§ YOUR GOAL: For the entries below, the expected answer is the line with "Instruction: Go to the Dashboard menu item", the line with "Click the 0.0.0.0 bind address in code", and every line between them, exactly as written, and nothing more.

Stored data
* * * * *

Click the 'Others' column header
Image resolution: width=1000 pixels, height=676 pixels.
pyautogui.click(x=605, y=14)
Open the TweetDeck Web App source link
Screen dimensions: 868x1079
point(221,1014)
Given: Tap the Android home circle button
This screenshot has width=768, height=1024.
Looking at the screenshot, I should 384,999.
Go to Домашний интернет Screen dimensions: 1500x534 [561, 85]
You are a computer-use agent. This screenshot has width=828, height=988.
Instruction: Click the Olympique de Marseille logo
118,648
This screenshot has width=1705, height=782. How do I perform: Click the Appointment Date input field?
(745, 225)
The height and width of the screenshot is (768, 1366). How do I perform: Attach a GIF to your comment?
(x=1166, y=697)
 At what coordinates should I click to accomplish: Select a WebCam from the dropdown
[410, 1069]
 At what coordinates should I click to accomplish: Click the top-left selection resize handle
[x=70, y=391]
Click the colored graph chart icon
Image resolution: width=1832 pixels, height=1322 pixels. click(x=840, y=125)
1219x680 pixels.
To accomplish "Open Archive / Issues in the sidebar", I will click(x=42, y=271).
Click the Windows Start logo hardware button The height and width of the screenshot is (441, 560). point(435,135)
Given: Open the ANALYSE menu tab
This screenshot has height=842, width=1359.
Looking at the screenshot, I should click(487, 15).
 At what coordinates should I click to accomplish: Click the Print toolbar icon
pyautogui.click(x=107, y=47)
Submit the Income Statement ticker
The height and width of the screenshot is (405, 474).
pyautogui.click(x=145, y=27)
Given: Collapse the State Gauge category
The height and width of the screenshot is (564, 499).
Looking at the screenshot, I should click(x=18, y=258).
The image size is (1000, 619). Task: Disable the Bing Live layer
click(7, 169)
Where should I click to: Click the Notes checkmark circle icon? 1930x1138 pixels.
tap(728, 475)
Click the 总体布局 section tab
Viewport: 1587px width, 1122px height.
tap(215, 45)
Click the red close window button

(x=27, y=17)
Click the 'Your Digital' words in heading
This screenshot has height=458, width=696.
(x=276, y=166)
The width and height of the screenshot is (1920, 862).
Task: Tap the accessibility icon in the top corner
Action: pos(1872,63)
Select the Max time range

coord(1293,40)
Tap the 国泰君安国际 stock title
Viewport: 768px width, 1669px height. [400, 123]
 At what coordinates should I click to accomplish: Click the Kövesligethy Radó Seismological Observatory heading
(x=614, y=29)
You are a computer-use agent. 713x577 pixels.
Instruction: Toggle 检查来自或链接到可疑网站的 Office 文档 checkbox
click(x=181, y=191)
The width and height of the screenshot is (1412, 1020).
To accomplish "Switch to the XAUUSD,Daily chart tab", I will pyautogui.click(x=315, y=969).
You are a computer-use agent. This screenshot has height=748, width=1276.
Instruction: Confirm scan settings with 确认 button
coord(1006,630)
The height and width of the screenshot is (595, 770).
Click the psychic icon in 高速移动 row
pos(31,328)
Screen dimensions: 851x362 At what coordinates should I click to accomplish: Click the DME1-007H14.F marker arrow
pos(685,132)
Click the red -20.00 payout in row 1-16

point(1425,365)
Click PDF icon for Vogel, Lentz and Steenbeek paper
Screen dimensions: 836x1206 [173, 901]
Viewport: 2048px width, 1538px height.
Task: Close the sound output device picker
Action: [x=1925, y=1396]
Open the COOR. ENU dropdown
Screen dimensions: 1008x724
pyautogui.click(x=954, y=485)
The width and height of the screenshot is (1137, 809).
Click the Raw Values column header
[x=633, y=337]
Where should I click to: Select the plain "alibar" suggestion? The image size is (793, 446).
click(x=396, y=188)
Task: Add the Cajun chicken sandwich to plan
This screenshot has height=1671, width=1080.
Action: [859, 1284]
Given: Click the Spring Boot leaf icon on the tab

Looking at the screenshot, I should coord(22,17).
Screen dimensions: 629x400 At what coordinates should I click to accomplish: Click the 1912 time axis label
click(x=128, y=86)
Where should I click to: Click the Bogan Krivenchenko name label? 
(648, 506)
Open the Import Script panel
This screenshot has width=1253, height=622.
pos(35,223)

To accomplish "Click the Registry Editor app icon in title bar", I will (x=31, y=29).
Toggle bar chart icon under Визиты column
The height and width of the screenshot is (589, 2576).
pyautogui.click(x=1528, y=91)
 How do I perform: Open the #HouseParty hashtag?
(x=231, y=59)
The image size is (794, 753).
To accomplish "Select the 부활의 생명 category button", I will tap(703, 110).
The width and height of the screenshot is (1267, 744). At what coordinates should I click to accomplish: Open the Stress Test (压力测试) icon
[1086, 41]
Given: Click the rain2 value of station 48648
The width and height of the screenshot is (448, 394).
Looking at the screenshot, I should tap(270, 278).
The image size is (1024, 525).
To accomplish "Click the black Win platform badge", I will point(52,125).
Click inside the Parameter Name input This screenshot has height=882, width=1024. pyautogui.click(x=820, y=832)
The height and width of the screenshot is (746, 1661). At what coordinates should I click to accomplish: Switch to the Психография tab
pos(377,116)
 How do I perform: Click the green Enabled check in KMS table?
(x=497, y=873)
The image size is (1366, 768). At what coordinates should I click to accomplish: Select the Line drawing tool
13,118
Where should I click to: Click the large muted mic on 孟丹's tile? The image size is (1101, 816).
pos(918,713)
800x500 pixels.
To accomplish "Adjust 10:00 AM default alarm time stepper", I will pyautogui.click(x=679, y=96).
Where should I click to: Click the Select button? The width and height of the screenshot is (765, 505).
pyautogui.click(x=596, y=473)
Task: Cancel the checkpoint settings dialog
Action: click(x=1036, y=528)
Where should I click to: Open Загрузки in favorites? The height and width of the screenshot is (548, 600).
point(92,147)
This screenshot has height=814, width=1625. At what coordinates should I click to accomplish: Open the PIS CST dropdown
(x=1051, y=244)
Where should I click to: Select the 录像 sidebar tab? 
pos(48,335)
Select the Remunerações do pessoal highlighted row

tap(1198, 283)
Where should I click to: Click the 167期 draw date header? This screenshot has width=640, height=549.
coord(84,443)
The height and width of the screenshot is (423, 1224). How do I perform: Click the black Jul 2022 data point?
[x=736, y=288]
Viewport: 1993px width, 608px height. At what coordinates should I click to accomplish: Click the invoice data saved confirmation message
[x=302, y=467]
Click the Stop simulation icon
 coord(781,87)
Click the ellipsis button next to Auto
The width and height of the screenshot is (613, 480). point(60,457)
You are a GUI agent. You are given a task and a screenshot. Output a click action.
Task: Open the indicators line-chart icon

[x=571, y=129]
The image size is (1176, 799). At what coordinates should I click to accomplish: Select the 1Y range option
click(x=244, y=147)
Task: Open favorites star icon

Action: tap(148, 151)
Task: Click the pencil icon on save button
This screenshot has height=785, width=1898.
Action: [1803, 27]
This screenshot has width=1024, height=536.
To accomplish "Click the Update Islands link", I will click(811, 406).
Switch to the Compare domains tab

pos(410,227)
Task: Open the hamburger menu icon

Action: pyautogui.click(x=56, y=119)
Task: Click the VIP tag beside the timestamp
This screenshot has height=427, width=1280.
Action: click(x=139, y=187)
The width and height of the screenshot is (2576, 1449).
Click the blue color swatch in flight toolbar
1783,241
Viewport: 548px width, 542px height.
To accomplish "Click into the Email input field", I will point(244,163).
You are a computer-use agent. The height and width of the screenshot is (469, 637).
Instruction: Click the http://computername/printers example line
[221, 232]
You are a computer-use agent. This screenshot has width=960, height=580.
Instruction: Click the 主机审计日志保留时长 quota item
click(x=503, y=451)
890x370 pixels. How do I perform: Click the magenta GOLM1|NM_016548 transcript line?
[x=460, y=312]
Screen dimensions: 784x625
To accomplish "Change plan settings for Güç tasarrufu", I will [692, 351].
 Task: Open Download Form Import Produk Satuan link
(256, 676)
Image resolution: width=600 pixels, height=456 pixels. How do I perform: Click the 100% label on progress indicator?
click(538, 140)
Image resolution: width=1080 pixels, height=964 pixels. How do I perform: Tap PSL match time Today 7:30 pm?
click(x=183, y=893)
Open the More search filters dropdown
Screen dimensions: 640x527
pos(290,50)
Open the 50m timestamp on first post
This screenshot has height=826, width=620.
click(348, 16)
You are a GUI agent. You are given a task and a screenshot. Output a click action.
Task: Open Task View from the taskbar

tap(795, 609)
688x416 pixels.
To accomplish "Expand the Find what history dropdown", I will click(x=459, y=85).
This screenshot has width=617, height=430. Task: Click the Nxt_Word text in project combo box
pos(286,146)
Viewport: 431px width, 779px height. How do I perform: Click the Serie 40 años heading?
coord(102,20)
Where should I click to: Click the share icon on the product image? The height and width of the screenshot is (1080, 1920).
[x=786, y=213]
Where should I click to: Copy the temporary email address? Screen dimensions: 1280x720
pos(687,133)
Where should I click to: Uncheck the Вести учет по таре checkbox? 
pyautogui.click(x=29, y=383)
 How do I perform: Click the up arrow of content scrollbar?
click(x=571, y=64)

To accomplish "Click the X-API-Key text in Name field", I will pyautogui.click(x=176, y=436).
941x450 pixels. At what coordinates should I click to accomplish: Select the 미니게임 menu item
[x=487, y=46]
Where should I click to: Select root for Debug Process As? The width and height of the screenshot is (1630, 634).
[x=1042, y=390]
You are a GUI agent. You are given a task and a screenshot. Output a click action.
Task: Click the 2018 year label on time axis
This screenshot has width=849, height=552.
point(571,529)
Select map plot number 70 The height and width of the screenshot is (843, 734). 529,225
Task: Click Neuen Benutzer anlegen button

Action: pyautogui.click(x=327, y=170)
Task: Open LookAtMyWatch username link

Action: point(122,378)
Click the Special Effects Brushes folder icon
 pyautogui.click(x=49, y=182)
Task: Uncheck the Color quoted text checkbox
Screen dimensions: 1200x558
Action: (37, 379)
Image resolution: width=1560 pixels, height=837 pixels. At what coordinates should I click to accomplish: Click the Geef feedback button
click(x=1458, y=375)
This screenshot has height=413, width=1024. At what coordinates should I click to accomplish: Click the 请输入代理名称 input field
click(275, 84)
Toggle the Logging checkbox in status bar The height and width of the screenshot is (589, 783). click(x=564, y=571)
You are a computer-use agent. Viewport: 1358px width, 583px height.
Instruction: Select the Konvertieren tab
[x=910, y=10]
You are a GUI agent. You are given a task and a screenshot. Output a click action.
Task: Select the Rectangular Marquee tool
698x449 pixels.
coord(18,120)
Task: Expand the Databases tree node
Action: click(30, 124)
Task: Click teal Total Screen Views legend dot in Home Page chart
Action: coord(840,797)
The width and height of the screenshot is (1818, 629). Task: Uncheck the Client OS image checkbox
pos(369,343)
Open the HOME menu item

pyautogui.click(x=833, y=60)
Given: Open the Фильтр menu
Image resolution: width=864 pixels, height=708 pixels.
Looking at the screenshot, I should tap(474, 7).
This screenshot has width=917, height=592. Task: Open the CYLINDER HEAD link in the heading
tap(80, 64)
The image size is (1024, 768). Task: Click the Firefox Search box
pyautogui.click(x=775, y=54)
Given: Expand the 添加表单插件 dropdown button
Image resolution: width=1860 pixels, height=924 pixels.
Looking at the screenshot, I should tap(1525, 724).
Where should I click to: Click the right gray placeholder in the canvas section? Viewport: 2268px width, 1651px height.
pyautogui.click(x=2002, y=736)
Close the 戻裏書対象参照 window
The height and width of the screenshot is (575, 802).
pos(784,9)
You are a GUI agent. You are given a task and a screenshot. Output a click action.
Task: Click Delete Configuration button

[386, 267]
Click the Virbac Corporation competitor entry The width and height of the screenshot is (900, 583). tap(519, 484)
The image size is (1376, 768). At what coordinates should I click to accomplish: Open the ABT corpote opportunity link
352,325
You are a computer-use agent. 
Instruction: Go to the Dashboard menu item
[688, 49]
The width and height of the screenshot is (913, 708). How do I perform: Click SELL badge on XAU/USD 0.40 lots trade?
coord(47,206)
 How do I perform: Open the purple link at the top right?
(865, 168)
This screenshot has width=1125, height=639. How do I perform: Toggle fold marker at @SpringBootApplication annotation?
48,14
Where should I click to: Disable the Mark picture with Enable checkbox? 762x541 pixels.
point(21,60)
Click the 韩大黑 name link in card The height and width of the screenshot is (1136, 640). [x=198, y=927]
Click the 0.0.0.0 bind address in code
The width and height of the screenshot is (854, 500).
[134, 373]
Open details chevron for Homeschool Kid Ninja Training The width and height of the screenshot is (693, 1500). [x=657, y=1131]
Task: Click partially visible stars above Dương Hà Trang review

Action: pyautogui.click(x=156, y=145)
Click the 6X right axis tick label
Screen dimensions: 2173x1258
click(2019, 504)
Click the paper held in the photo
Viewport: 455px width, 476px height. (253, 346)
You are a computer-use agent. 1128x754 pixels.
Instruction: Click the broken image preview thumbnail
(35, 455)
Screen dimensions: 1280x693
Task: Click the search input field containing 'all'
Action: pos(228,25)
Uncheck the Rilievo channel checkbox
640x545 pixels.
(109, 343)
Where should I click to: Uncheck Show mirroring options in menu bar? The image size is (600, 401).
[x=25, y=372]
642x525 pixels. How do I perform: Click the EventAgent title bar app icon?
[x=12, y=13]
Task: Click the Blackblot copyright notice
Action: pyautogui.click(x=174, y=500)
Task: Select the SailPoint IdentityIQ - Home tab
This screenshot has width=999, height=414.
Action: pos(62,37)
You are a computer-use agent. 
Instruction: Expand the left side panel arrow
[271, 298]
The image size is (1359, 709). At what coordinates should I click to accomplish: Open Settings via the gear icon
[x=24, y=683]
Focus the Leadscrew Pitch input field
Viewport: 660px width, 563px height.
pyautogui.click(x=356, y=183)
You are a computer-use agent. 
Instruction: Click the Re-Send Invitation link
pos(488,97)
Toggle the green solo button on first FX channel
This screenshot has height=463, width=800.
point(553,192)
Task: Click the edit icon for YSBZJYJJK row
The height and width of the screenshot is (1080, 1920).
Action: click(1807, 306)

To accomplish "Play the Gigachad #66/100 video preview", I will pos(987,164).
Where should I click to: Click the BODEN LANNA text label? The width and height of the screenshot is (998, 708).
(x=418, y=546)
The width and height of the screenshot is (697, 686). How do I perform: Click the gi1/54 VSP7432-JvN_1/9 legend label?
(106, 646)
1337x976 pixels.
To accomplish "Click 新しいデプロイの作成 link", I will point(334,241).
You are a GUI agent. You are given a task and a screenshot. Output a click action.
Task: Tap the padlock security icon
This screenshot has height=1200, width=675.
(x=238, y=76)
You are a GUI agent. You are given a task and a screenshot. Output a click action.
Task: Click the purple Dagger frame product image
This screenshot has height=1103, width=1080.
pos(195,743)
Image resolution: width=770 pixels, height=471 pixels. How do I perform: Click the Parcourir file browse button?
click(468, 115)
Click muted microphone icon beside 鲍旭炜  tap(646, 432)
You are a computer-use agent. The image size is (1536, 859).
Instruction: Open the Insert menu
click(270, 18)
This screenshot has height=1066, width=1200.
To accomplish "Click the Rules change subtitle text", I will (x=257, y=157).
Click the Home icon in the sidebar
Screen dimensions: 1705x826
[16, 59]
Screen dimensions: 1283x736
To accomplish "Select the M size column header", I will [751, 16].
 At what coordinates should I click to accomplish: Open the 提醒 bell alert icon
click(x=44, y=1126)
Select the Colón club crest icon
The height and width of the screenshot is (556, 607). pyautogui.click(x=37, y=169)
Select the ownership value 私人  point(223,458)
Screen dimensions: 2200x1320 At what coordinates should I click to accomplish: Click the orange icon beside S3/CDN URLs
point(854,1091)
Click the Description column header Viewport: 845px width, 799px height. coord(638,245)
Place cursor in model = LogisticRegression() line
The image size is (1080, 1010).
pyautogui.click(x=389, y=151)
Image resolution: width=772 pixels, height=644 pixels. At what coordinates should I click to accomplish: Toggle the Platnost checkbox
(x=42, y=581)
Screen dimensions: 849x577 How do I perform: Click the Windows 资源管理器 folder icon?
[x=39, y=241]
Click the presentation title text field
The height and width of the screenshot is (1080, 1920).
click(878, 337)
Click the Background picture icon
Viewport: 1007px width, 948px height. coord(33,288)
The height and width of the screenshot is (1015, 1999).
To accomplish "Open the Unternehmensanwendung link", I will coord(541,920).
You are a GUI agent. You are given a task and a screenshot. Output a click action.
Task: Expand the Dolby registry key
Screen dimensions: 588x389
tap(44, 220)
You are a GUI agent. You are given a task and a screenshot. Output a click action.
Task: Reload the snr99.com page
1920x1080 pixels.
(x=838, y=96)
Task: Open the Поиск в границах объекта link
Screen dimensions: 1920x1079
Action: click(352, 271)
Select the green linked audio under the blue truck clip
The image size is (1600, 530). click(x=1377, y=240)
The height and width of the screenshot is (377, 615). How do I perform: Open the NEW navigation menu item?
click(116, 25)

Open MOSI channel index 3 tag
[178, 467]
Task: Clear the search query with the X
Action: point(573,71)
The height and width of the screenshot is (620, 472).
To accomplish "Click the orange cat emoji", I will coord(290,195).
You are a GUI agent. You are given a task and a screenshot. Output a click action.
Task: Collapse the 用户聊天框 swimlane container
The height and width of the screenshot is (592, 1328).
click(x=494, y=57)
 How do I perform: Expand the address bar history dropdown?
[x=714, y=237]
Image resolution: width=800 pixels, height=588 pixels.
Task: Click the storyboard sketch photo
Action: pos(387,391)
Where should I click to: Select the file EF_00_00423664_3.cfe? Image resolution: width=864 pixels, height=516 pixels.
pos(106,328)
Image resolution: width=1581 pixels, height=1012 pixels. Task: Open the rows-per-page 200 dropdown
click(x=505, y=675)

* * * * *

§ REPLY TO THE EXERCISE:
Instruction: Go to the Dashboard menu item
[688, 49]
The width and height of the screenshot is (913, 708). How do I perform: Click SELL badge on XAU/USD 0.40 lots trade?
coord(47,206)
 How do I perform: Open the purple link at the top right?
(865, 168)
This screenshot has width=1125, height=639. How do I perform: Toggle fold marker at @SpringBootApplication annotation?
48,14
Where should I click to: Disable the Mark picture with Enable checkbox? 762x541 pixels.
point(21,60)
Click the 韩大黑 name link in card The height and width of the screenshot is (1136, 640). [x=198, y=927]
Click the 0.0.0.0 bind address in code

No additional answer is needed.